News
[PSUs]| Wednesday 26th July 2006 |
The Bush Administration has set out places to privatise ICANN, the Internet Corporation for Assigned Names and Numbers. ICANN is responsible for managing and coordinating the Domain Name System (DNS) to ensure that every address is unique and that all users of the Internet can find all valid addresses. It also controls the administration of some top-level domains such as .com and .net although operations are outsourced to third parties such as VeriSign.
The Commerce Department scheduled the hearing to consider 'the progress of this transition' to the private sector, according to a statement. The hearing is a reaction by some industry groups who fear that premature privatisation will be a disaster for the Internet. They say that ICANN needs to be fully prepared, truly independent and able to resist pressure from special interests both at home and abroad.
Currently, ICANN is a non-profit organisation that is nominally under the control of the Commerce Department although the agency has always claimed a 'hands off' approach to Internet governance.
Nevertheless, ICANN has come under fierce criticism from various non-US bodies that have claimed it is too much under the control of the US Government - something the US denies.
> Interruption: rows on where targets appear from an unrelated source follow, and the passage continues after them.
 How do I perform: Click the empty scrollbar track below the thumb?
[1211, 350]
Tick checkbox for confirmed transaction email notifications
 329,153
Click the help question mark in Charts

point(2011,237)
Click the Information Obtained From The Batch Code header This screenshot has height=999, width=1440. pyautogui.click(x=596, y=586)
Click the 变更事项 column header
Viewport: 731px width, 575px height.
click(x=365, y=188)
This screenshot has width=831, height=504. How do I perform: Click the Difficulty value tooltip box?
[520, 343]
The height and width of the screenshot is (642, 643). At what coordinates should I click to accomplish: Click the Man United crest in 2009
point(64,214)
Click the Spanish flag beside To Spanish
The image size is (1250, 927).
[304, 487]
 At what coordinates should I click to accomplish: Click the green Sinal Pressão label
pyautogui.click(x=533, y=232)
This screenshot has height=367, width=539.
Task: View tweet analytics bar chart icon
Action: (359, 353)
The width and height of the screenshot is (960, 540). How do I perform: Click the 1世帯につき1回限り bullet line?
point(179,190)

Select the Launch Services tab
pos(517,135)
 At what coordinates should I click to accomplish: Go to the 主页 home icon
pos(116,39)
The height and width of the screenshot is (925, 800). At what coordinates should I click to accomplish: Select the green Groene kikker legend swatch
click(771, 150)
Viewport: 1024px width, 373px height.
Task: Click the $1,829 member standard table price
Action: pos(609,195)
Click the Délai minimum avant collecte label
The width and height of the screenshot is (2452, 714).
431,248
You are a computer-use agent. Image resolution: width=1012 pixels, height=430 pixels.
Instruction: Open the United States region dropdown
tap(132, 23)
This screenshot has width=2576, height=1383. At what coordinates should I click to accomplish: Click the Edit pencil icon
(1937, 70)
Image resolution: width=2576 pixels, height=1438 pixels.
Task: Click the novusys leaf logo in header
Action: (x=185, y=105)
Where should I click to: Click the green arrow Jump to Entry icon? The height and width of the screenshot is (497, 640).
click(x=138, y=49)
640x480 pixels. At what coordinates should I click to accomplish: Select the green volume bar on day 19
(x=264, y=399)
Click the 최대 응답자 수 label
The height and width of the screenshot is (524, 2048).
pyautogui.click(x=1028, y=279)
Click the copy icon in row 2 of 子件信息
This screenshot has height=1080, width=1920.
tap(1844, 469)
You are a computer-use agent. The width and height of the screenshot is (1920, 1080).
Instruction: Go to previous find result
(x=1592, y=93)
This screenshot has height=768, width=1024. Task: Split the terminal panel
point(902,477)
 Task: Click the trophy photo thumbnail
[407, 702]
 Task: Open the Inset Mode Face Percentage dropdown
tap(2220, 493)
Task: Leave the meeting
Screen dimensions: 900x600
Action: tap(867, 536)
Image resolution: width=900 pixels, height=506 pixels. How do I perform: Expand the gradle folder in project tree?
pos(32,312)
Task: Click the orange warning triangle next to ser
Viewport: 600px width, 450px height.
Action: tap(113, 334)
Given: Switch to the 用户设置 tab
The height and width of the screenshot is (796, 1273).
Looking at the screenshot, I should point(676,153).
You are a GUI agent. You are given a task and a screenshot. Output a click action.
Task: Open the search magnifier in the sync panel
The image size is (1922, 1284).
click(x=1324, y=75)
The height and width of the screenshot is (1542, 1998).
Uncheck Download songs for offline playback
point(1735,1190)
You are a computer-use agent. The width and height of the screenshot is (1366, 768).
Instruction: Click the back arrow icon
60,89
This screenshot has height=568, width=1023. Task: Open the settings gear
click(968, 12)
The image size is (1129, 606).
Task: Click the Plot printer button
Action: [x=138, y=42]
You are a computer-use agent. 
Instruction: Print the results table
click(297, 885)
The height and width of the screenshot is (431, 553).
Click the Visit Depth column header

Last May, ICANN voted down the creation of an .xxx top level domain, which was thought to be due to political pressure from the religious right and was fiercely criticised by the European Commission among others.
At the end other end of the scale, countries like Saudi Arabia and China have claimed that ICANN does not take account of any culture other than that of western liberalism and have demanded that control of ICANN be handed over to a UN body.